Here's what actually moved our CAC needle:

  • Killed bottom 30% of audience segments in both paid channels (data-backed, not gut)
  • Set up Slack notification for new trials + linked directly to 6sense account profiles (so SDRs knew account context before first touch)
  • Moved sales-assist budget ($400/month on account-level ads) to existing customer upsell retargeting (forgot we had this lever)
  • Stopped optimizing for form submissions, started optimizing for demo attendance. Different keyword strategy entirely.
  • We hit 34% CAC reduction in 4 months but honestly, the retention and expansion metrics moved even more than CAC. Lower-quality MQL chasing was destroying our ASP.

    Your speed-to-SDR play is the one everyone sleeps on. Most people won't do the ops work.

    Mar 23

    Quick question — when you killed those 3 channels, were they totally unprofitable or just underperforming vs. your blended CAC? We tried this at my last role and axed a LinkedIn channel too early. Turned out it had a 6-month sales cycle we weren't tracking. What's your average deal length?

    Mar 23

    We made that exact mistake at my last company. Killed a LinkedIn channel after 6 weeks because the blended CAC looked terrible. Turned out we just hadn't given the SDR team enough time to actually work those leads — they were still in their old workflow, treating them like inbound instead of outbound.

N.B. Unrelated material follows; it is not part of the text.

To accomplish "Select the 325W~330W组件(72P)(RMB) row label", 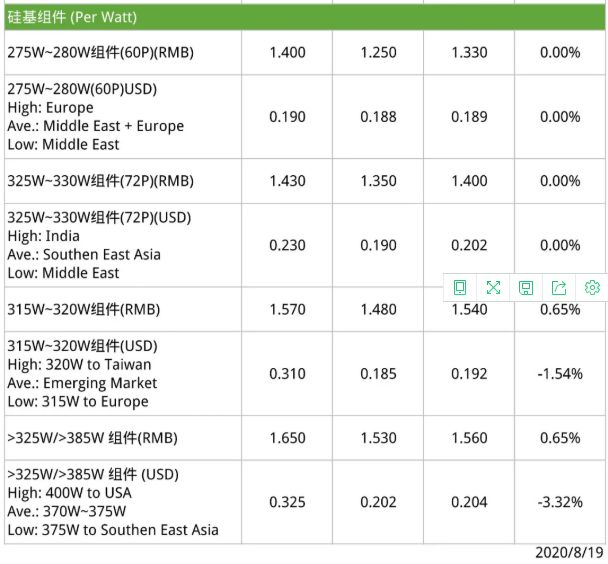I will pos(100,181).
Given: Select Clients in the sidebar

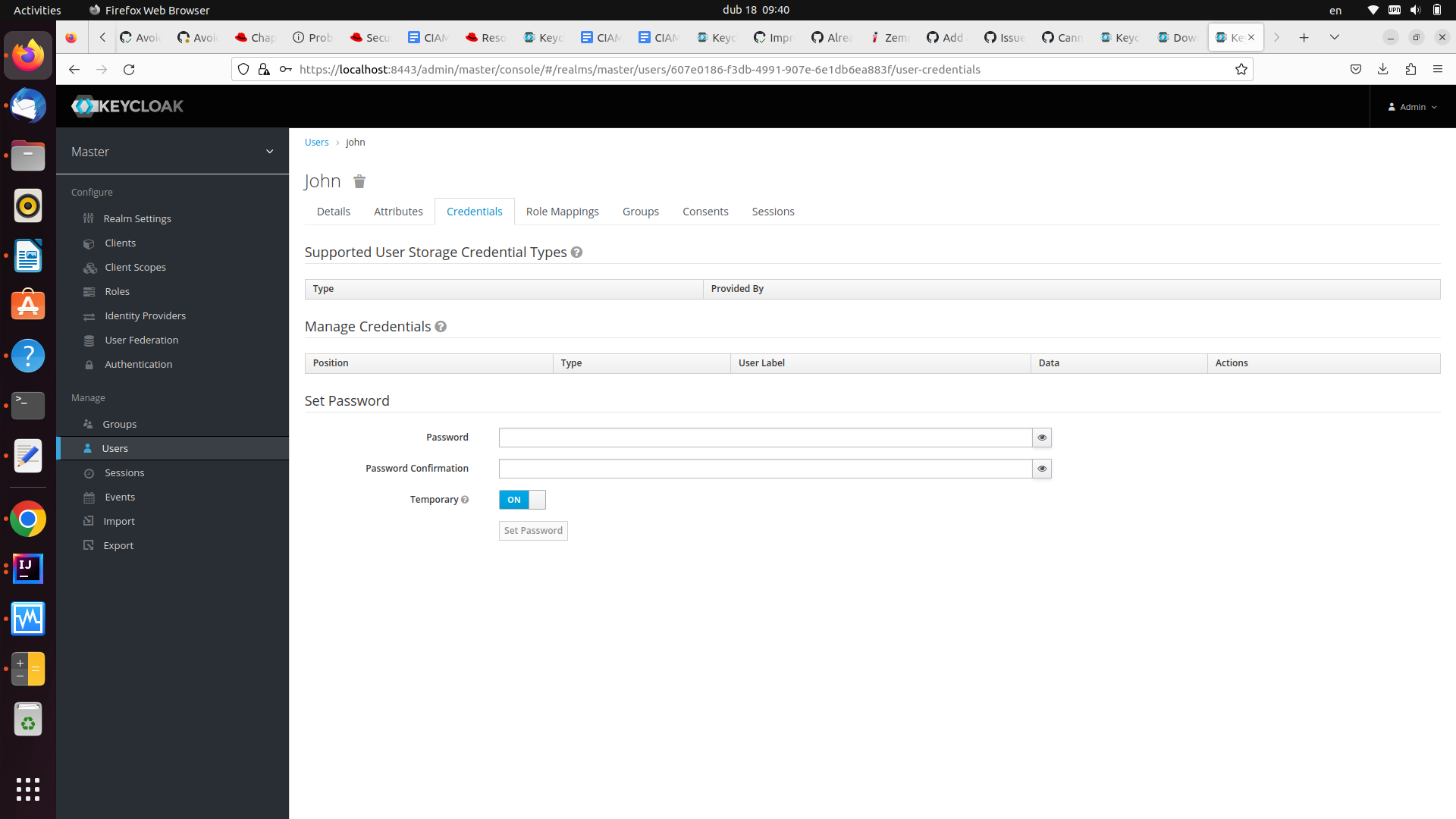Looking at the screenshot, I should (119, 243).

    The way I think about it now: if a channel is unprofitable but you haven't actually optimized the back-end sales process for it, you're not really testing the channel. You're testing your broken fulfillment.

    So here's the frame I use: kill a channel only if (1) you've given it 4-6 weeks minimum with a dedicated SDR or two owning that source specifically, and (2) the feedback from them is "this lead quality sucks, not worth our time." Not because the math looks bad on a spreadsheet.

    In our case with LinkedIn, we restarted it 3 months later after we fixed the SDR workflows. Same channel, same targeting. CAC dropped 45% because the back-end was actually ready.

    Sounds like OP's move was smarter though — they cut the bad ones AND fixed the follow-up speed immediately. That's the order that matters. Most teams just nuke channels without touching their 4-hour response time and then wonder why it didn't work.

    Mar 23

    We killed a Google Ads channel at my last company based on blended CAC too. Looked unprofitable next to our LinkedIn performance. Huge mistake. Turns out those Google clicks were feeding our retargeting pool—once we cut them, our retargeting CAC went up 45% within two months because the funnel got shallow. We didn't have enough cheap top-of-funnel traffic to remarket to anymore.

    The real answer: we should've dug into cohort economics. Those Google leads had lower initial CAC but way higher LTV and expansion deals. LinkedIn looked efficient on day 90 but was mostly tire-kickers. Took us six months of worse metrics to hire someone who actually understood CAC vs CAC payback vs unit economics.

    Now I'm skeptical of any "killed X channel" story without showing what happened to the channels that fed into it.